» Collected data
☆ ☆ ☆

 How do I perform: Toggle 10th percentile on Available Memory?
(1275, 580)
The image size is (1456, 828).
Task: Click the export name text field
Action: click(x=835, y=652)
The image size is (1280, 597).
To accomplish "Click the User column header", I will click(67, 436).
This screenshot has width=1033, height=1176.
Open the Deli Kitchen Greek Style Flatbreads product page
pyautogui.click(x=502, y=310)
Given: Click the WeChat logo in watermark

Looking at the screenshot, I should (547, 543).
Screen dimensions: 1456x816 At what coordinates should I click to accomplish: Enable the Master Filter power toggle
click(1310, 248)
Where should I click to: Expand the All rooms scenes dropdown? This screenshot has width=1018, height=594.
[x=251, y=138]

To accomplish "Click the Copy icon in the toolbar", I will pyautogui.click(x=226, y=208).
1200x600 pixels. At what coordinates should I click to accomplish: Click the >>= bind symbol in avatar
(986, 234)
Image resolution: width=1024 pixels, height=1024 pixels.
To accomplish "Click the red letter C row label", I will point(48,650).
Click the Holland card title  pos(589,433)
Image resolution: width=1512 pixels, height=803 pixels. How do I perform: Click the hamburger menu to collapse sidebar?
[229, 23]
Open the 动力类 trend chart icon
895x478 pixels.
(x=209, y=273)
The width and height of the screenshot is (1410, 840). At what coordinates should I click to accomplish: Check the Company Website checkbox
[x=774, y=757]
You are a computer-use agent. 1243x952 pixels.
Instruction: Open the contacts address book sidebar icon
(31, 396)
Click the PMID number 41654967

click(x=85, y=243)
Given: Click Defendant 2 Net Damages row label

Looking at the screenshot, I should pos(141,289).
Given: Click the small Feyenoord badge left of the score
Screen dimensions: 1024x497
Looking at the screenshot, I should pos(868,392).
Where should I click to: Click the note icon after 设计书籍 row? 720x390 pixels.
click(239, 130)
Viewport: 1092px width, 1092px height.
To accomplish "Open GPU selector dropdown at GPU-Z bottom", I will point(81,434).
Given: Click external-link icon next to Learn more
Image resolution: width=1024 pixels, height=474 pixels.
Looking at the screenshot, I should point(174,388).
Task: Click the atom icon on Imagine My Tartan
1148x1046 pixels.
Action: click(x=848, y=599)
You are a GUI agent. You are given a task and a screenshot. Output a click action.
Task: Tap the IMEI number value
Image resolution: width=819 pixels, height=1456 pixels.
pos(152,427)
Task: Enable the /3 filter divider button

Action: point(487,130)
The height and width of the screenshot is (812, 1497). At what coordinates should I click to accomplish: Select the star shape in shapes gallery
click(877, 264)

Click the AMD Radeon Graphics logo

☆ ☆ ☆

» Short problem
Copy the items above verbatim, beginning with the line that contains "Image resolution: width=1024 pixels, height=1024" and ending with the line that contains "Looking at the screenshot, I should point(174,388).", including both of those lines.

» Exercise response
Image resolution: width=1024 pixels, height=1024 pixels.
To accomplish "Click the red letter C row label", I will point(48,650).
Click the Holland card title  pos(589,433)
Image resolution: width=1512 pixels, height=803 pixels. How do I perform: Click the hamburger menu to collapse sidebar?
[229, 23]
Open the 动力类 trend chart icon
895x478 pixels.
(x=209, y=273)
The width and height of the screenshot is (1410, 840). At what coordinates should I click to accomplish: Check the Company Website checkbox
[x=774, y=757]
You are a computer-use agent. 1243x952 pixels.
Instruction: Open the contacts address book sidebar icon
(31, 396)
Click the PMID number 41654967

click(x=85, y=243)
Given: Click Defendant 2 Net Damages row label

Looking at the screenshot, I should pos(141,289).
Given: Click the small Feyenoord badge left of the score
Screen dimensions: 1024x497
Looking at the screenshot, I should pos(868,392).
Where should I click to: Click the note icon after 设计书籍 row? 720x390 pixels.
click(239, 130)
Viewport: 1092px width, 1092px height.
To accomplish "Open GPU selector dropdown at GPU-Z bottom", I will point(81,434).
Given: Click external-link icon next to Learn more
Image resolution: width=1024 pixels, height=474 pixels.
Looking at the screenshot, I should point(174,388).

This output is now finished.